Lepke Gets Crossed
Lepke Buchalter was on the run, both from the feds, who wanted him for a narcotics charge, and the New York authorities, who were desperate to nail him for his Murder, Inc. and Syndicate activities. From time to time reports would surface that Lepke was in Cuba, or that he had been seen in South America on a yacht or in Poland at a spa. There was a $50,000 reward out for Lepke, but for two years he remained free. Once he had escaped a sure pinch when ignorant cops busting a nickel-and-dime bookmaking operation didn't recognize him. As police around the world searched for Lepke, he was hiding out right under their noses, for Judge Louis had never left Brooklyn.
Then, Lepke turned himself in.
The authorities were confounded. Why would a smart guy like Buchalter do something so stupid? After all, his New York activities could land him in the death house.
Lepke was a cool customer as he hid out with Reles and Albert Anastasia. Unlike many mobsters who tended to get a little buggy when they were on the lam, Lepke was smart enough to know that as long as he kept a level head, controlled who had access to him and tied up loose ends, he would be all right. But Lepke was also smart enough to know that he was causing a lot of gangsters a lot of discomfort. As long as he was hiding out, doing Syndicate business was hard. Many of his friends were already in custody and others were forced into hiding by the pressure that Dewey and J. Edgar Hoover were applying. Sooner or later, the Syndicate board would have to give him up. After all, the cartel was a utilitarian organization — the good of the many clearly outweighed the good of the one. And even if that one was Louis Buchalter, the guy who helped Lucky Luciano build the Syndicate, the national crime cartel would survive at any cost.

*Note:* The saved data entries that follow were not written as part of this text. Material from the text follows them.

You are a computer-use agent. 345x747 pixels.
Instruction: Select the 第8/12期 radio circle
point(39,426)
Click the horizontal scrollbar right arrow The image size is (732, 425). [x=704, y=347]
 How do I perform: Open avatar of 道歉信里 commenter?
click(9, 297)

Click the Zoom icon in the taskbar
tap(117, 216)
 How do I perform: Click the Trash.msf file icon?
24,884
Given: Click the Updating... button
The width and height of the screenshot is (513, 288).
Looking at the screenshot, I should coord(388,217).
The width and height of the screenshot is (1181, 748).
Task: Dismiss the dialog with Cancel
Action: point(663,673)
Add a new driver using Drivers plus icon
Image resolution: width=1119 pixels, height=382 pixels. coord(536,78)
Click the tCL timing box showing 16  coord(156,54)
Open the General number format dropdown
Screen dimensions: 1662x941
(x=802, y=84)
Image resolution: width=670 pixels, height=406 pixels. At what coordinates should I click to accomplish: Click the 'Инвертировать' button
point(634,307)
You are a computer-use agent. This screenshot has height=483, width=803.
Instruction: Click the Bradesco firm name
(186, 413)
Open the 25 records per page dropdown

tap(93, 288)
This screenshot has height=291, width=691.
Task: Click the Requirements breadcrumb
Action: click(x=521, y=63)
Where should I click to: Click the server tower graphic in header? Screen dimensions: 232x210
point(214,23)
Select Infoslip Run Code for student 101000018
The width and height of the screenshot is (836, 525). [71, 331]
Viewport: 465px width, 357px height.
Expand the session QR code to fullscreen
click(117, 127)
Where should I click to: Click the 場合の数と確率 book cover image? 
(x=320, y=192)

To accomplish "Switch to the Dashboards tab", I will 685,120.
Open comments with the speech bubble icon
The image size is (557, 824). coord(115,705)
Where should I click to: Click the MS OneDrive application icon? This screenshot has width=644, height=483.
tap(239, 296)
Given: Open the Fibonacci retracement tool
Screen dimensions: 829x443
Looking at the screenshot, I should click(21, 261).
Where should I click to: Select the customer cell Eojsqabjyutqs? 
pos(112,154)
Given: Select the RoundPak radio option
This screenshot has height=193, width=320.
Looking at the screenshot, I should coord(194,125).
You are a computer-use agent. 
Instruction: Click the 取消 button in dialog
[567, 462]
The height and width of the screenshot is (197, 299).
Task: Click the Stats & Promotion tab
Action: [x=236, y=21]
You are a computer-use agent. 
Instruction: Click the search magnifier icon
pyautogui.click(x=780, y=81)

Moey Dimples, the Saratoga numbers man who had been a friend to Lepke since their days strong-arming cart vendors, was one of the few people who Lepke still trusted. So Lepke had little reason to doubt Dimples when he approached Judge Louis with some good news.
"A deal has been struck," Moey told his old pal. "If you surrender to Hoover, the feds won't turn you over to Dewey."
Lepke was ecstatic. He was facing a ten-to-15-year sentence in Leavenworth if he gave up to the feds, but that sure beat the electric chair. He agreed to turn himself in directly to the FBI.
With Albert Anastasia at the wheel and Louis Capone's sister-in-law and her son as cover, Louis "Lepke" Buchalter left his Coney Island hideout and traveled over the Brooklyn Bridge through the Manhattan warehouse district. It was a hot August evening and to any observers the quartet looked like a group of city dwellers out for a ride. Anastasia, who had cautioned Lepke against surrendering, navigated through the streets until he spotted the car he was looking for. Anastasia pulled over and parked.
Lepke walked over to the waiting car and sat in the back. Waiting for him was Walter Winchell, the syndicated columnist for the New York Daily Mirror. From nearby, a heavy set man joined the newspaperman and the racketeer in the car. It was J. Edgar Hoover, himself.
Then the other shoe dropped. Hoover informed Lepke that he had been set-up; Dimples never worked out a deal with the feds and that it was very likely that once Lepke finished his term in Leavenworth, the sovereign state of New York would be waiting for him.
Moey Dimples, the man who had been with Lepke from the beginning, had sold his friend a bill of goods. He owed Lepke, and it was a debt Judge Louis would make sure was paid with interest. Lepke was on death row when it happened, but one evening in 1943, a gunfight erupted in a New York restaurant and a man would die. Moey Dimples and Louis Buchalter finally were even.